18年夏の甲子園で準優勝し、「カナノウ旋風」の中心にいた兄輝星の活躍が誇らしかった。5年前はアルプス席から試合観戦。強豪校を打ち破り、何度も何度も聖地を沸かせる姿に「ここ(金足農)でやりたいという思いは強くなりました」と入学を決めた。自宅前でのキャッチボール相手が、日本中の注目を集め、ドラフト1位で日本ハムに入団。「兄弟ですけど、やっぱり一番近いようで遠い存在です」。いずれは兄も背負った名門のエースナンバーを継承し、今度こそ日本一に導く覚悟だ。
大器の片りんを示し、入学前に132キロだった最速は140キロまで到達した。「金足農業に入るときから『兄を超す』とやってきました」と吉田大。「甲子園や秋田大会で結果を残しているし、金足農業でも素晴らしい結果を残しているので、(個人、チーム成績と)全体的に超したいです」。“雑草軍団”の未来を担う新星が、驚異の成長曲線を描く。【山田愛斗】
<とっておきメモ>
日本ハム吉田は弟大輝が野球をしている姿を直接見たことはない。「(年齢が)7個離れていて、僕が高校からポンッとこっち(プロ)に来たので」と話すが、連絡を取り合うこともしばしば。「たまに報告が来ます。『何キロ出した』とか。(球速更新のうれしさは)めっちゃ分かりますけどね」と弟大輝からの“成長報告”は楽しみの1つだ。

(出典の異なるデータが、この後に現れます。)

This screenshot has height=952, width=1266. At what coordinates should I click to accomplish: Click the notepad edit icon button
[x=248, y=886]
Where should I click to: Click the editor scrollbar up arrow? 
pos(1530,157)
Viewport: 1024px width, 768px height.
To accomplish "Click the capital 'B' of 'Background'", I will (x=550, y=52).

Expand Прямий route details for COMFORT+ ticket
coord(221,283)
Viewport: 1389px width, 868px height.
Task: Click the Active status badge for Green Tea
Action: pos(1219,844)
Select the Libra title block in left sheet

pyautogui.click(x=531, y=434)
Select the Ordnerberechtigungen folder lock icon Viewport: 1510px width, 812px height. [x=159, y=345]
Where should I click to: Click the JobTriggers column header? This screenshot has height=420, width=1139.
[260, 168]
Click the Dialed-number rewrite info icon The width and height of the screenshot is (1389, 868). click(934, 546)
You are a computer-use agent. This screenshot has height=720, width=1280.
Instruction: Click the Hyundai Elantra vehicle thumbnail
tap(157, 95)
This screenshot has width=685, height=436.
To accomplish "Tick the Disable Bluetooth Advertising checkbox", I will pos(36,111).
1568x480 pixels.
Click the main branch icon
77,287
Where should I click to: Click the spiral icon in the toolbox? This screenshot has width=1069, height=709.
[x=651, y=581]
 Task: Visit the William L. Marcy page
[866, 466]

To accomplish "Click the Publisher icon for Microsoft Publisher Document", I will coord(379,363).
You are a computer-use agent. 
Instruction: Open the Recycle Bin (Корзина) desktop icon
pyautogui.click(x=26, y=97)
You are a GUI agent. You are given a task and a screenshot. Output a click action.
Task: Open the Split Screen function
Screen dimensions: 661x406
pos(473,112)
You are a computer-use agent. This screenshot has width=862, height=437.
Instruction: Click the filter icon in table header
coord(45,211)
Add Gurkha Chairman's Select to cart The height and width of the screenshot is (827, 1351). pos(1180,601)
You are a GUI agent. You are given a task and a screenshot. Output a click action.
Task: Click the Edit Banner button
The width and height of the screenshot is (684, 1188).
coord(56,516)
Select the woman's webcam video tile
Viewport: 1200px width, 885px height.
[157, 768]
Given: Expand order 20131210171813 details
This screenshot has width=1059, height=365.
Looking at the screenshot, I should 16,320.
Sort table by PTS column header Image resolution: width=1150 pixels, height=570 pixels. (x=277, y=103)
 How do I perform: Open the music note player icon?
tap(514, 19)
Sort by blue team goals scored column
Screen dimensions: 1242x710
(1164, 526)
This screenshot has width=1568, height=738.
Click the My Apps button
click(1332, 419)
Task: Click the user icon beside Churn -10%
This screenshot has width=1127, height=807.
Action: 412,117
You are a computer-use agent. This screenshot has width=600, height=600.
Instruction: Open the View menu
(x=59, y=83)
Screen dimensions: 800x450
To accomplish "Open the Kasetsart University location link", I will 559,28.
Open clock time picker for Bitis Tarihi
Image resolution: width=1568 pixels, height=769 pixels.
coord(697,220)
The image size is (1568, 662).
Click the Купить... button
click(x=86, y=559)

中学時代の球速を兄弟で比べると「絶対にあいつの方が速いです」。ただ、兄輝星は「高校1年で急に球速が上がった。4月に入学した時は128キロで7月の試合で140キロ。入学3カ月で“突然変異”したんです」と自身の高1夏時点を振り返るが、弟大輝もこの日140キロをマークした。
「弟は実力とか体のポテンシャルとかは僕より上だと思う」と今後の伸びしろに期待する。「来年からは、すごい楽しみ。あとは見られて(注目されて)やってやるみたいな感じで気持ちが強くなれば、いい選手になるんじゃないかな」とエールを送った。
◆吉田大輝(よしだ・たいき)2007年(平19)4月23日生まれ、秋田県潟上市出身。小学1年冬に天王ヴィクトリーズで野球を始め、天王中では軟式野球部に所属する傍らネオ・グリッターズでもプレー。金足農では1年春からベンチ入り。憧れの選手は吉田輝星、大谷翔平。家族は両親と兄。178センチ、78キロ。右投げ右打ち。血液型A。